## Problem to work on
In the entries below, find the line with "Click the Refresh icon in address bar" and the line with "You are a computer-use agent. This". Print those two and everything between them exactly, and nothing else.

## Source records

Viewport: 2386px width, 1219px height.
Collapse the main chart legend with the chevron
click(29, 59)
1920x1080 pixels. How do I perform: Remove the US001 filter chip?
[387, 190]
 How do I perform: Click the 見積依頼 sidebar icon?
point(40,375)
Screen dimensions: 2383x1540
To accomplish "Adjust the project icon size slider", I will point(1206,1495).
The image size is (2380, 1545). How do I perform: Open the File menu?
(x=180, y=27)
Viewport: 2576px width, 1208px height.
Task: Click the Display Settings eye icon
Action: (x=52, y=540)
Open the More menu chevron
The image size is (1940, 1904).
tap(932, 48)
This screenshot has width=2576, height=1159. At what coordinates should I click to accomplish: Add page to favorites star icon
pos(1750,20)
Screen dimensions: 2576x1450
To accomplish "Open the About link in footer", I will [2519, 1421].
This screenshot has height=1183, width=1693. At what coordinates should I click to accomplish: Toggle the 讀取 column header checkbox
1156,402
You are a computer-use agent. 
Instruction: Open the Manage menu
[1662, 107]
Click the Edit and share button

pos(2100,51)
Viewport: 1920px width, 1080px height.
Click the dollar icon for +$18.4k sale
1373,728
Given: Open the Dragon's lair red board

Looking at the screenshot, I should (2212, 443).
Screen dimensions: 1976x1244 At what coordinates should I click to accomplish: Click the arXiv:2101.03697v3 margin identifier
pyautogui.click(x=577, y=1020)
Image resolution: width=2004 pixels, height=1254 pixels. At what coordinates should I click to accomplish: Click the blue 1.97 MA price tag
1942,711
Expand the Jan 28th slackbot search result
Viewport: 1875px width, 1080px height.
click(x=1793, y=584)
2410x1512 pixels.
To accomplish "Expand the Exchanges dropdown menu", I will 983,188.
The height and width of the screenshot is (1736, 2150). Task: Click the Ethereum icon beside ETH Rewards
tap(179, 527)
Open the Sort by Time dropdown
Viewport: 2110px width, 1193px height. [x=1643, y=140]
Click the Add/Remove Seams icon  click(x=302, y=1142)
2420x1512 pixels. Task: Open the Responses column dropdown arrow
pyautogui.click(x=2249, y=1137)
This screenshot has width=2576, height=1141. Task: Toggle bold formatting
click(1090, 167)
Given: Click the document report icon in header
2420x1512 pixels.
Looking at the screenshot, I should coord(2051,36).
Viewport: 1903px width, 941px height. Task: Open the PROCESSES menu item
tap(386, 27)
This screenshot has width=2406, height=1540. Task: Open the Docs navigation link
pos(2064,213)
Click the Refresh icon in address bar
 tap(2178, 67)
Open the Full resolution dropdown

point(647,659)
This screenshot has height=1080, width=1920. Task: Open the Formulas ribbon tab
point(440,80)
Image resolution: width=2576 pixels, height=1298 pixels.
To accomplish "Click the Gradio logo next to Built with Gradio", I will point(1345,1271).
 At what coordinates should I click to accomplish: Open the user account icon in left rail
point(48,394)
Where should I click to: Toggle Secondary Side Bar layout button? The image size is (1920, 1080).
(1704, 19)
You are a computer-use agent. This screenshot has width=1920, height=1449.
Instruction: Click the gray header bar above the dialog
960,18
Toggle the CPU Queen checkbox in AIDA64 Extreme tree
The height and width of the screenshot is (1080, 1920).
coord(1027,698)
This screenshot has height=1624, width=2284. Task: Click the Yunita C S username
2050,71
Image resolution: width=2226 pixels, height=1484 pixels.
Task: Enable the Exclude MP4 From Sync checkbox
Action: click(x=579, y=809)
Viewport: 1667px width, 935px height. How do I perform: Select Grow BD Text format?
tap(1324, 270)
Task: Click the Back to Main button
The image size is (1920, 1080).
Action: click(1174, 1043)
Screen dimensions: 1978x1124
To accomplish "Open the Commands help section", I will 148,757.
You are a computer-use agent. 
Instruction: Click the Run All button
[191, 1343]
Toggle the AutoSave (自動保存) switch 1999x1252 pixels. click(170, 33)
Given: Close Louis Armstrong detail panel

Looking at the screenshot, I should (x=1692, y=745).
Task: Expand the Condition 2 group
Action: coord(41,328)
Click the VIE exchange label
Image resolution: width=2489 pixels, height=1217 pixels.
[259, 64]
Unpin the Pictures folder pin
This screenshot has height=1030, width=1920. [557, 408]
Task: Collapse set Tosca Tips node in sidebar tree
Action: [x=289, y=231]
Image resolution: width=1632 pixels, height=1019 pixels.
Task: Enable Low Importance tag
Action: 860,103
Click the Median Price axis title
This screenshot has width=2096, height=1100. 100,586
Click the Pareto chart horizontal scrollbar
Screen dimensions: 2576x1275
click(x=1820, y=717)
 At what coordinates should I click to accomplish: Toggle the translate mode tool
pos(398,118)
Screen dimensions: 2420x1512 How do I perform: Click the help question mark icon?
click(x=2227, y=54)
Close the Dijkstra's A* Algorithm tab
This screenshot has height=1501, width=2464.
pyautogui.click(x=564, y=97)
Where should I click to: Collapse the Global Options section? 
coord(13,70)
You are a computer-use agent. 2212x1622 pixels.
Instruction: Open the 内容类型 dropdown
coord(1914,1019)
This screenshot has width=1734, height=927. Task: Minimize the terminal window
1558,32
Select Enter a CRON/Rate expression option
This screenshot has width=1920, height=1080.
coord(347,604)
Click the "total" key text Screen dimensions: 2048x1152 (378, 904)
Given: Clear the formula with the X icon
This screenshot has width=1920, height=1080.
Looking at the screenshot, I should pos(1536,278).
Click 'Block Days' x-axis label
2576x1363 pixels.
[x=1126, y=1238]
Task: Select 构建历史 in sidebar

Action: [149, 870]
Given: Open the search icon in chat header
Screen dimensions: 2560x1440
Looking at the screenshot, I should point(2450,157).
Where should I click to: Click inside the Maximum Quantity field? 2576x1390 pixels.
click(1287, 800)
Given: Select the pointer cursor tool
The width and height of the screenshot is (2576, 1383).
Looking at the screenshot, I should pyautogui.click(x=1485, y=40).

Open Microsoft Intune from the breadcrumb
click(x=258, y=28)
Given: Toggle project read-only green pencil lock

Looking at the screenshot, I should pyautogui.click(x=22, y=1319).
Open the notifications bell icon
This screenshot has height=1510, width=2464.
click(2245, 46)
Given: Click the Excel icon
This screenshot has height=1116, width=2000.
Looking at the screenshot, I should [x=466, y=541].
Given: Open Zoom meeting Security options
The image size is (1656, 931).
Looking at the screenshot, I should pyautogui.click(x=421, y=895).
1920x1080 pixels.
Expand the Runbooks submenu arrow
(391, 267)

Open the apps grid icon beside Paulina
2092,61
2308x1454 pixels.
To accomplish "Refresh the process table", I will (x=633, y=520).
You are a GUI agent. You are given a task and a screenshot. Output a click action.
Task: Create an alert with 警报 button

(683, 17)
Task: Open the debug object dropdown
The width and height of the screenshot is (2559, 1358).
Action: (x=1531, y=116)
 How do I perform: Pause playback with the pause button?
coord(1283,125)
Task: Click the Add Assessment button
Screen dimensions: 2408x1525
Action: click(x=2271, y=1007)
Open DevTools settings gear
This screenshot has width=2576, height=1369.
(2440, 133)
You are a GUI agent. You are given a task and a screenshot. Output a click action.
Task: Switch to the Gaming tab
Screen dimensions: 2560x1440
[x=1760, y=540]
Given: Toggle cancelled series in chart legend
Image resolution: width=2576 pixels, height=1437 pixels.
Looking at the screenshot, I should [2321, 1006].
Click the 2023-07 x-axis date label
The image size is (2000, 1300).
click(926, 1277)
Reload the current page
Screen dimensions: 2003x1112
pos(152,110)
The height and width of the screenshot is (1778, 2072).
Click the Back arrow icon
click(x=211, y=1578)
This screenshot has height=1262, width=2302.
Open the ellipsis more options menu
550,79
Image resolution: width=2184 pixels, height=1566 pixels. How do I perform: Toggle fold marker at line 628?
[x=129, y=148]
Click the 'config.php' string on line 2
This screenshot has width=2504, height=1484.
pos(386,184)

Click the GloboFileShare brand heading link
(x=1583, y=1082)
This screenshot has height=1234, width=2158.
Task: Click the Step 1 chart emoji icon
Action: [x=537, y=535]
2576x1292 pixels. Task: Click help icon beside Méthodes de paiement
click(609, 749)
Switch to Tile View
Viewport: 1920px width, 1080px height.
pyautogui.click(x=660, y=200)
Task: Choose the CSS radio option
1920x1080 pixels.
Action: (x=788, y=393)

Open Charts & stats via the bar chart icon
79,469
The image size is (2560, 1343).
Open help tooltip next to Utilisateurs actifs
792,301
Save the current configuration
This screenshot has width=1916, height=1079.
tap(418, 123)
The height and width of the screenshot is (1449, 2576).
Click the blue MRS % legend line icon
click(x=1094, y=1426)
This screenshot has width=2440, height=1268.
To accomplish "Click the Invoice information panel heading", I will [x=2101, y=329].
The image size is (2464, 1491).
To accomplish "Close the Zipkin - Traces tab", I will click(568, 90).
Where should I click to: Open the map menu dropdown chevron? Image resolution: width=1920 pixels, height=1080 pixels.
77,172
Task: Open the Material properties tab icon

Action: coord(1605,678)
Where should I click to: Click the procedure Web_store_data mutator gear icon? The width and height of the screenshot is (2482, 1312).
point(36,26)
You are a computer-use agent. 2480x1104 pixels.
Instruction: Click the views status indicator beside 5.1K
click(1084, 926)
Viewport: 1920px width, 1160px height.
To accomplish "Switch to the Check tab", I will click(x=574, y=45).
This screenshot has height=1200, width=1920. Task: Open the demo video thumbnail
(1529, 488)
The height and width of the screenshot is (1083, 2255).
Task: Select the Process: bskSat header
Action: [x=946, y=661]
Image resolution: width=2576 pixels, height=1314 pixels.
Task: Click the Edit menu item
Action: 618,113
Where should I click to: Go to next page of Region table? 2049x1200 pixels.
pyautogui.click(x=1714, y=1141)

## Task output
Click the Refresh icon in address bar
 tap(2178, 67)
Open the Full resolution dropdown

point(647,659)
This screenshot has height=1080, width=1920. Task: Open the Formulas ribbon tab
point(440,80)
Image resolution: width=2576 pixels, height=1298 pixels.
To accomplish "Click the Gradio logo next to Built with Gradio", I will point(1345,1271).
 At what coordinates should I click to accomplish: Open the user account icon in left rail
point(48,394)
Where should I click to: Toggle Secondary Side Bar layout button? The image size is (1920, 1080).
(1704, 19)
You are a computer-use agent. This screenshot has width=1920, height=1449.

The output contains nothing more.